If I bring anything new to this next phase, I hope it's a little bit more gentleness toward myself and others. This past week, I had a slightly odd stomach bug that prompted me to think about cancer a lot. The week before that, I binge-listened to Broken Harts, a podcast about the white moms who drove the six Black kids they adopted off a cliff, leaving behind a chain of half-assed investigations into their parenting and a thread of glowing, well written Facebook posts about raising chickens and creating peace.

Social workers and expectant moms, if you're reading this: AK and I are on solid mental ground and most of my Facebook posts are about how tired I am, so I can't be overselling too much, right? But fuck, that shit shook me up. It seemed to me that Jen Hart suffered from a particular brand of hubris, where she believed that if she couldn't "save" her kids--if she was in over her head, as she and her wife Sarah almost instantly were--they were better off dead than in someone else's care. I think I know when to ask for help. I think I genuinely relish raising Dash in community, and one of my great delights is seeing his agency and personality blossom in unexpected ways (even in the middle of a wedding). But I'm also a recovering perfectionist who thinks everything is my responsibility; I use social media too much; I am prone to crafting imaginary worlds for better and worse (Jen was also a video game addict). So I imagine the tracks veering away from the highway and toward the bluff.

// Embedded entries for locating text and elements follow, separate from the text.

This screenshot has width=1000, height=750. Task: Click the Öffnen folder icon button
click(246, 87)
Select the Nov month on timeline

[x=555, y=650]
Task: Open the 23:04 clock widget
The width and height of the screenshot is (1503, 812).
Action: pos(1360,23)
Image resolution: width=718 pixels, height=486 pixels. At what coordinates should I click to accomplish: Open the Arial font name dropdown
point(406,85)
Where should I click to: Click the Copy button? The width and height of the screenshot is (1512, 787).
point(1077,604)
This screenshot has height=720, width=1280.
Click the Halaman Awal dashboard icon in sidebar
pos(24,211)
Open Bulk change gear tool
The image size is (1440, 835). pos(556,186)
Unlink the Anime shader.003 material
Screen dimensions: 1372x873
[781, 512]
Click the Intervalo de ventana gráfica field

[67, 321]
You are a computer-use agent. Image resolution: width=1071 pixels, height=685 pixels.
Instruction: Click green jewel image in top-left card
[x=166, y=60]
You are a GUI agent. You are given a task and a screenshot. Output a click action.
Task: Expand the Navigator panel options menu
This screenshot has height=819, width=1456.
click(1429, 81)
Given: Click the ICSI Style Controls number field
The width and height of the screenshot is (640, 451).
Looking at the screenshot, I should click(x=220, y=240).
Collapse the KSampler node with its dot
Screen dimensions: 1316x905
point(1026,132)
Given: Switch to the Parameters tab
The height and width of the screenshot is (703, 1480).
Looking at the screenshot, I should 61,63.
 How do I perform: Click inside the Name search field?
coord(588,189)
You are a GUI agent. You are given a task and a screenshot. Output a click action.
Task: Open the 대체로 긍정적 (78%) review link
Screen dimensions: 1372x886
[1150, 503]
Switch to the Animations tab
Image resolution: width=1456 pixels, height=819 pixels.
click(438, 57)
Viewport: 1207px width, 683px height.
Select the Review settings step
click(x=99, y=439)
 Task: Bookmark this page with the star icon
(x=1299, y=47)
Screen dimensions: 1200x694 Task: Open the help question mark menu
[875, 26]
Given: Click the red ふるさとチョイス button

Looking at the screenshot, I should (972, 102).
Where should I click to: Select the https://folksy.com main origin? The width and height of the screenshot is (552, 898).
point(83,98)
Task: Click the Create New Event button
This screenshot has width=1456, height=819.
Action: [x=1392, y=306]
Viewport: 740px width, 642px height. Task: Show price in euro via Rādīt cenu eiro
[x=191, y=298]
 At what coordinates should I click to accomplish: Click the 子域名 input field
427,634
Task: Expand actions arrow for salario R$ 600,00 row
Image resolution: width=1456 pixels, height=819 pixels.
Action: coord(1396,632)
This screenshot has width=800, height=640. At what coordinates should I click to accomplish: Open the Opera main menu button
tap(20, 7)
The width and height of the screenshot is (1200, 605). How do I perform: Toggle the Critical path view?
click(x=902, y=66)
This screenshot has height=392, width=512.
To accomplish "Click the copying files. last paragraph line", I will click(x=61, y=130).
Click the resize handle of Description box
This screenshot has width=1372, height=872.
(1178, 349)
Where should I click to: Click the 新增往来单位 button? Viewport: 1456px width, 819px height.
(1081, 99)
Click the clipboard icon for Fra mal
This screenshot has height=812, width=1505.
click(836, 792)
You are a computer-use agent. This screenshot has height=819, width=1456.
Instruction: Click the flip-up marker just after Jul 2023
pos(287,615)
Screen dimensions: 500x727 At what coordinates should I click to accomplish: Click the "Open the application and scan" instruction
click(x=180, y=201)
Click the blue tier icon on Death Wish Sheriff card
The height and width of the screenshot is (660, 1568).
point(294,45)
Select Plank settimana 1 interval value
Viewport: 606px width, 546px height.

Last week I was on a panel at Book Show about writers with day jobs, which my friend Bronwyn put together for a cohort of summer interns, a diverse and artsy bunch with glowing skin and great clothes, whose general excitement about the world was palpable and contagious. I'm a young enough old person that getting old is still surprising to me. I like that a lot of the pieces of my life have been established, but a part of me is still that college kid who wants to sign up for every extracurricular activity.

The old things: anxiety and PTSD, iffy eating habits, imposter syndrome, envy, a wonderful family of weirdos. The new things: a certain amount of acceptance of the old things, a community that will help raise my kid(s), an appreciation for the fact that (in the half-ironic words of Daniel Ortberg/Dear Prudence) "life is a rich tapestry." Those balmy mornings when the palm trees shake their leaves against gray-pink skies--that old feeling of new possibilities.